- [MATERIAL PROVIDED]

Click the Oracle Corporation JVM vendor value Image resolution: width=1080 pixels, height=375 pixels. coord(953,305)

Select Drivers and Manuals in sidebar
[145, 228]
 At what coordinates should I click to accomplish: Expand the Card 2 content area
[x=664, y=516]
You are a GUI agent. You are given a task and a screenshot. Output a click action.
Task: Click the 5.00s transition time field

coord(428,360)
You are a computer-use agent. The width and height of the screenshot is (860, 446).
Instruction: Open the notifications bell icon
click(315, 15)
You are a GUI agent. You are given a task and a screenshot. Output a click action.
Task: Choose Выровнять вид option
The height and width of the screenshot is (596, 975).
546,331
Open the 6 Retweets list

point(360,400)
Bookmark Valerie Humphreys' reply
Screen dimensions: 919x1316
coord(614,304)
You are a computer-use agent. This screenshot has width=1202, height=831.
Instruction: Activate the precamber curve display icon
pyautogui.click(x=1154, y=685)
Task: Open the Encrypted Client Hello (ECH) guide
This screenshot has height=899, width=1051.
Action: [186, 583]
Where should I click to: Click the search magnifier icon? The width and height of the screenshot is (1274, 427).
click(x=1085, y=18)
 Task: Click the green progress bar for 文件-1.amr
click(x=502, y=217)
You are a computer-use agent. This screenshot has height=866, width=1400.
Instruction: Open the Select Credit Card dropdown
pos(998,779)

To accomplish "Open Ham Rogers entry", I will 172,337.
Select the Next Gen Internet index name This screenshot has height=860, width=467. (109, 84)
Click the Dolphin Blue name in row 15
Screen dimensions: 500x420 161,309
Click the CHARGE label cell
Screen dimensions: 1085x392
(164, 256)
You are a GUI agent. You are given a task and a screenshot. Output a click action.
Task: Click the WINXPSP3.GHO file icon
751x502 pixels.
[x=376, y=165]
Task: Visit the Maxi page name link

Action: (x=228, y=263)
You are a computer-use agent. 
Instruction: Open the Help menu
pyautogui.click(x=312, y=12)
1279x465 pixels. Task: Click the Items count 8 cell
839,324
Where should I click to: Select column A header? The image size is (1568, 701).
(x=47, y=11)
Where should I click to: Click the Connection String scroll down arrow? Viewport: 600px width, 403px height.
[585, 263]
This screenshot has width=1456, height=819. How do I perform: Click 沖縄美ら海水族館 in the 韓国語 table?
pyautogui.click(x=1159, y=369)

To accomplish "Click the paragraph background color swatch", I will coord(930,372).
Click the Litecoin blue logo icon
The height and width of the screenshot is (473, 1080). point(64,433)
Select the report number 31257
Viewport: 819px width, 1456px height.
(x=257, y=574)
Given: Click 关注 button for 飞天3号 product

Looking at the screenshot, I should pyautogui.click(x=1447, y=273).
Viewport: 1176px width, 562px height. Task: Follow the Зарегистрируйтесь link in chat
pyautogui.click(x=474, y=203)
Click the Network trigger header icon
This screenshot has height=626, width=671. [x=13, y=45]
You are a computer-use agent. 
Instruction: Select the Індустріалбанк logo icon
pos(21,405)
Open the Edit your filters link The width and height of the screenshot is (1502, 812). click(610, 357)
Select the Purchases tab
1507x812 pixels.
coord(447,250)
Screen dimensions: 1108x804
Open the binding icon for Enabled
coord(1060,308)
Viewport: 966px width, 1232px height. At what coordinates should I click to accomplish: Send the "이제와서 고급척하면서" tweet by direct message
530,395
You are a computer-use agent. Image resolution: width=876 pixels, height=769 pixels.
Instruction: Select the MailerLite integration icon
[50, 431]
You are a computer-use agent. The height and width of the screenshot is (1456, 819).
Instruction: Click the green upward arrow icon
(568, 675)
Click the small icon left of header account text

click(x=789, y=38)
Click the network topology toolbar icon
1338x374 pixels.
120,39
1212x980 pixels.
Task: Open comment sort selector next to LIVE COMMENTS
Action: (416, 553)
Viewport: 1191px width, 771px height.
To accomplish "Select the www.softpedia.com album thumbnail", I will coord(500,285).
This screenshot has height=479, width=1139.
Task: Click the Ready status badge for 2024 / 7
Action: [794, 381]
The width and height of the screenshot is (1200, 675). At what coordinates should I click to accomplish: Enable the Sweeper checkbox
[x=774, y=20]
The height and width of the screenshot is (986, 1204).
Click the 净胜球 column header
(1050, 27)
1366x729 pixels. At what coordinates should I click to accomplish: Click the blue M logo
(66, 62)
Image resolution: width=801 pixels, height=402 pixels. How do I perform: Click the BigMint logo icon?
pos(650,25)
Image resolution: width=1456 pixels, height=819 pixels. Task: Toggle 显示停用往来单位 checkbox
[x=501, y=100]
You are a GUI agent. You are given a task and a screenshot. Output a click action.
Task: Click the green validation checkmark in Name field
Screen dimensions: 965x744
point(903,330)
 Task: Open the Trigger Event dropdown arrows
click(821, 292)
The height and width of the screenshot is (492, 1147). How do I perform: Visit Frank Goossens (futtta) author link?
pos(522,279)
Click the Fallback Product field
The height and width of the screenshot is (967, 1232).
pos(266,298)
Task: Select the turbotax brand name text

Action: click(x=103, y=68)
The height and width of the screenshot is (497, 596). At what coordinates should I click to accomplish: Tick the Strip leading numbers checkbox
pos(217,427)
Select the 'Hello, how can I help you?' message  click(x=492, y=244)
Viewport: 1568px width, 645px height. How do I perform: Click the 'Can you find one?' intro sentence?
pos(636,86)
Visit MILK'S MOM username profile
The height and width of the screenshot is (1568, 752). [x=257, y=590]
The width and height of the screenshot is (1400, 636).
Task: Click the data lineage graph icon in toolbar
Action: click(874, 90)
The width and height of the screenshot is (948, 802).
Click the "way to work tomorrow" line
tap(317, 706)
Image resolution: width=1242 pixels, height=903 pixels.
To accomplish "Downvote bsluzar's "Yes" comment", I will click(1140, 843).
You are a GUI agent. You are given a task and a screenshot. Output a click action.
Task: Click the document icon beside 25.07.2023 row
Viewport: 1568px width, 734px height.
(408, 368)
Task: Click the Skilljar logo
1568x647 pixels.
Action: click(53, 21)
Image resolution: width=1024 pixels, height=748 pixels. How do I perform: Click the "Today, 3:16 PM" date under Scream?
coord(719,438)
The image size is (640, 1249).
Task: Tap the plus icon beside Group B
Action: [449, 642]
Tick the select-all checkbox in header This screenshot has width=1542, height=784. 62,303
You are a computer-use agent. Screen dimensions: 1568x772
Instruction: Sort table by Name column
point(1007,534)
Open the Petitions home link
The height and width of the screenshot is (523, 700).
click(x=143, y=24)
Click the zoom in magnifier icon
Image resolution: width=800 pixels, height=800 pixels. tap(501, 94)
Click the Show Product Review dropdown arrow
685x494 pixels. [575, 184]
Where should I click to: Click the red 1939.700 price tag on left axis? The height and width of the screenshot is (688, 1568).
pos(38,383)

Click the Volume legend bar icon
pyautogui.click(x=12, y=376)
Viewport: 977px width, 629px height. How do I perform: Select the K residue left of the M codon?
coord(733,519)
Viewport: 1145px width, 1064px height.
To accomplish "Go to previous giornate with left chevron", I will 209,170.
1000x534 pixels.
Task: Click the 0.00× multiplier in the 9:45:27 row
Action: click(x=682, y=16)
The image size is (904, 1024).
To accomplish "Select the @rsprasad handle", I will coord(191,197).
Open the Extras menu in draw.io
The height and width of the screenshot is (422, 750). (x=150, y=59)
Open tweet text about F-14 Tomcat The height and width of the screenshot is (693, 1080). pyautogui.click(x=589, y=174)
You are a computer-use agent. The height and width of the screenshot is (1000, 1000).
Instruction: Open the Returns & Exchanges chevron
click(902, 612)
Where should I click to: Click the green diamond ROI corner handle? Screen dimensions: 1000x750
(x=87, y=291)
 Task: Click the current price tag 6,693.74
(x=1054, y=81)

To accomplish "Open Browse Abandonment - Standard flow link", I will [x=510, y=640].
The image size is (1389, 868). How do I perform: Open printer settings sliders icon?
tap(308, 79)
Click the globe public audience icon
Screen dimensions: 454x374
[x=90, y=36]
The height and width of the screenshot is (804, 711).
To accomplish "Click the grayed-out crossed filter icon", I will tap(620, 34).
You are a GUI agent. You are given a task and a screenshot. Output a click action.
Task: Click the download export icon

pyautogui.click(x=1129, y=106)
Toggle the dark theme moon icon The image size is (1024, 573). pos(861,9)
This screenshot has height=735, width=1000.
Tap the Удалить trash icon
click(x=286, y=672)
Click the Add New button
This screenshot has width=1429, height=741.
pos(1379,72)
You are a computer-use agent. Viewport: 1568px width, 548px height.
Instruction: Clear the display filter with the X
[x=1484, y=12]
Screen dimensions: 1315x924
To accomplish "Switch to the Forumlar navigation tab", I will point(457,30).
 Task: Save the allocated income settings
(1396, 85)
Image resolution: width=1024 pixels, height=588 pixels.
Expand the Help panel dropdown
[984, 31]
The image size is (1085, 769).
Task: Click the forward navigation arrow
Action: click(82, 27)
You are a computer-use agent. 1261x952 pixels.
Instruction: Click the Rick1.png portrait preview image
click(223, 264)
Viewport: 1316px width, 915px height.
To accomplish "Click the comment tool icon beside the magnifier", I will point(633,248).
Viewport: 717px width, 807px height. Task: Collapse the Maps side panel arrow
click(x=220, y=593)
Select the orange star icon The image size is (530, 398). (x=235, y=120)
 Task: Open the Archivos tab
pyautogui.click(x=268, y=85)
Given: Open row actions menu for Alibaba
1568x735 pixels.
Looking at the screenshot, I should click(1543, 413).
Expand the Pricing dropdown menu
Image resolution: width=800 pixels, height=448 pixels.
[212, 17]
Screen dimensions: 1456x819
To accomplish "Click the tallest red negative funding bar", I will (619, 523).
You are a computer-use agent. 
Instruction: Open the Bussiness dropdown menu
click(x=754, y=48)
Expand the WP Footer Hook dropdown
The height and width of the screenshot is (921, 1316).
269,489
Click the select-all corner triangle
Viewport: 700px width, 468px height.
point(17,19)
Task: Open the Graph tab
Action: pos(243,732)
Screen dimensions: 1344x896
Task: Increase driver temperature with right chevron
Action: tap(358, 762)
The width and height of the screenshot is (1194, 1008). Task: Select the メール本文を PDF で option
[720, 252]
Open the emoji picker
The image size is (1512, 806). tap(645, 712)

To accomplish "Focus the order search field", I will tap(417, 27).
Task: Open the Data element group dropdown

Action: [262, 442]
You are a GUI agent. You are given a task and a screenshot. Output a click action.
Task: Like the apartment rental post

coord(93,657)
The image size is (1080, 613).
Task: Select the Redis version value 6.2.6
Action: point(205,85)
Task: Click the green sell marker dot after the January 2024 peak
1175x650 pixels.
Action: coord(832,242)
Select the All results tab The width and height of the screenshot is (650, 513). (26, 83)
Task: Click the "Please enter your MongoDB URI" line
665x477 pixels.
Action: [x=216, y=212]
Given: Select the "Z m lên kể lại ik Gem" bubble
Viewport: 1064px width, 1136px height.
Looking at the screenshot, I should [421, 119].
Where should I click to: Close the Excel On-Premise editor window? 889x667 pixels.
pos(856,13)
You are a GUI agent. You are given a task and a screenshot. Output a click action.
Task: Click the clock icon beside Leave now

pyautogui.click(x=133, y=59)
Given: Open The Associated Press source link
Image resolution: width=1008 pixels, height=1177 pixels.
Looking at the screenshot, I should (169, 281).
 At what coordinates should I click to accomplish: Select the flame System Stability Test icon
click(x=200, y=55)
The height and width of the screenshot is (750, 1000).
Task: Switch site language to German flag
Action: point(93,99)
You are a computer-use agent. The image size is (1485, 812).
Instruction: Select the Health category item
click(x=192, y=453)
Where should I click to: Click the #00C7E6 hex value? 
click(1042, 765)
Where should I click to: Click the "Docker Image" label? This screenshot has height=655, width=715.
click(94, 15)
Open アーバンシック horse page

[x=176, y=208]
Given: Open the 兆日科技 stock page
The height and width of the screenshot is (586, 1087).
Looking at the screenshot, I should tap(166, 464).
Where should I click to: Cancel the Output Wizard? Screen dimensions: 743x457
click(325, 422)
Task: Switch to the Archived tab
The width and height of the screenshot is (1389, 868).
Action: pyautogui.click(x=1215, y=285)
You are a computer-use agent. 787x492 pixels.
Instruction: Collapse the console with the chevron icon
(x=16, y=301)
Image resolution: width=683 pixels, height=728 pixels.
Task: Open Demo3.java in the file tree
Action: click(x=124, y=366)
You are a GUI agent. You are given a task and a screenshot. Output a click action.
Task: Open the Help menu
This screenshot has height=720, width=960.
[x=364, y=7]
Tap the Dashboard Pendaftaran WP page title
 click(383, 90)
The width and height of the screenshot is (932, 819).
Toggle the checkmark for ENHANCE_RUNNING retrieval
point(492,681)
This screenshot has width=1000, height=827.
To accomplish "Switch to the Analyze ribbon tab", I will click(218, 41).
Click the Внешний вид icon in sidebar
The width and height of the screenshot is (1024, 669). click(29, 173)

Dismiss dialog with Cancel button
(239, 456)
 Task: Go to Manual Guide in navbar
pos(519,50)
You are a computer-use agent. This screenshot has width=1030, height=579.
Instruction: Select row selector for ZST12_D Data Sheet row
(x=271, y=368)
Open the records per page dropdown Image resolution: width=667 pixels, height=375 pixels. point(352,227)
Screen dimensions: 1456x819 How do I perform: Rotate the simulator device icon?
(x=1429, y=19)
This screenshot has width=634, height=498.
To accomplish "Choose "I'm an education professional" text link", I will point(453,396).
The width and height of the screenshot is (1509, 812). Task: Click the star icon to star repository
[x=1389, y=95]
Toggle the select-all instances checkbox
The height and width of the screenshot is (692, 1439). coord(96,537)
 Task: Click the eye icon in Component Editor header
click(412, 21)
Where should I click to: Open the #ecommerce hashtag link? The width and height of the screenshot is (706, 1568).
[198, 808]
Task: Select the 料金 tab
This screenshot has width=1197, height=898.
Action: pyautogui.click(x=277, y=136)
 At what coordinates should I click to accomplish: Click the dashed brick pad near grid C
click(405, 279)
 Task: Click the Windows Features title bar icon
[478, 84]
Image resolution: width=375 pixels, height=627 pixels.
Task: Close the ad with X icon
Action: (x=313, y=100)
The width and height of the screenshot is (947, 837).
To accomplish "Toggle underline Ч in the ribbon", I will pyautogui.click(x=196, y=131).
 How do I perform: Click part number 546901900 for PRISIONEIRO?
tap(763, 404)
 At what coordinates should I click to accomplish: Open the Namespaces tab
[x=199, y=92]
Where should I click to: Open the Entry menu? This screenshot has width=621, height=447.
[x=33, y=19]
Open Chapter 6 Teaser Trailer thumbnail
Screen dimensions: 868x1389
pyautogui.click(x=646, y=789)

- [WHAT YOU WILL DO] Where a line in the records above contains the string "Hello", copy that line.

- [EXERCISE RESULT]
Task: Open the Encrypted Client Hello (ECH) guide
Select the 'Hello, how can I help you?' message  click(x=492, y=244)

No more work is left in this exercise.